6. Finally, we can simplify this fraction: $\frac{2}{-8}$ is the same as $-\frac{1}{4}$. That's our answer!

Alternative answer

Answer: $-\frac{1}{4}$ Explain
This is a question about how a fraction behaves when the numbers get super, super big (or super, super small, like really negative in this case). We need to look at the terms that grow the fastest! . The solving step is:

1. **Look for the "boss" terms:** When $x$ gets extremely large (either positive or negative), terms with higher powers of $x$ grow much, much faster than terms with lower powers of $x$. Think about it: if $x$ is like a million, $x^2$ is a million times a million, which is way bigger than just $x$.
* In the top part of the fraction ($2x^2 - 5x - 12$), the term with the highest power of $x$ is $2x^2$. This is our "boss" term on top!
* In the bottom part of the fraction ($1 - 6x - 8x^2$), the term with the highest power of $x$ is $-8x^2$. This is our "boss" term on the bottom!

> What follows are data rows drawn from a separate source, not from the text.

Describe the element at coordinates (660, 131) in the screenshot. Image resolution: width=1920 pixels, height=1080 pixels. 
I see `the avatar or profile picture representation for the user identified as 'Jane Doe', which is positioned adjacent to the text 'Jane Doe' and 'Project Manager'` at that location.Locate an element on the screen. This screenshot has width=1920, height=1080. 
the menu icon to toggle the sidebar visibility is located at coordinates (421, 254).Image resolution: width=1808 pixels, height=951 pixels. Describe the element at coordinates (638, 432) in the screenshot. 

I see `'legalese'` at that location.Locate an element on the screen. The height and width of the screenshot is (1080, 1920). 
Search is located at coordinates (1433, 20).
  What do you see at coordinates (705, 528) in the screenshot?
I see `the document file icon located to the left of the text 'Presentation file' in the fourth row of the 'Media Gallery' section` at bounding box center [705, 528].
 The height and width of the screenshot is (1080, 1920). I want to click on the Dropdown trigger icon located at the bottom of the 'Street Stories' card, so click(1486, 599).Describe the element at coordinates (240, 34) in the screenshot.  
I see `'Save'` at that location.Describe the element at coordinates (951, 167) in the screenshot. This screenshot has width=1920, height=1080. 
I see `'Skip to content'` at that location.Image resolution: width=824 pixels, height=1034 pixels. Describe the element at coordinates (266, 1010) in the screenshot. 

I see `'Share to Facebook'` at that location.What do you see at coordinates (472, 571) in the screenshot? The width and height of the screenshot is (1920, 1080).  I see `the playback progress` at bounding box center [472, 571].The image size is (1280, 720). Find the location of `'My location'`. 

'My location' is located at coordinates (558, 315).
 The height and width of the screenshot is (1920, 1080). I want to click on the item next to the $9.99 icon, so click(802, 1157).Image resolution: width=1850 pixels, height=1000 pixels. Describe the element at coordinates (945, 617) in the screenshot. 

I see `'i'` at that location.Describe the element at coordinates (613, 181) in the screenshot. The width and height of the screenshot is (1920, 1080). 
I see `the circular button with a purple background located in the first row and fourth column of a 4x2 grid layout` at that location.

2. **Ignore the "small fry":** When $x$ is super, super negative (like $-1,000,000$), the other terms ($ -5x, -12, 1, -6x$) become so tiny compared to the "boss" $x^2$ terms that they hardly matter at all. It's like comparing a huge mountain to a pebble.

3. **Focus on the "bosses":** So, as $x$ heads towards negative infinity, the whole fraction starts to look just like the fraction of these "boss" terms: $\frac{2x^2}{-8x^2}$.

4. **Simplify and find the final answer:** Now, we can simplify this new fraction. The $x^2$ on top and the $x^2$ on the bottom cancel each other out!
We are left with $\frac{2}{-8}$.
This fraction simplifies to $-\frac{1}{4}$.
So, that's what the fraction gets super close to when $x$ is super, super negative!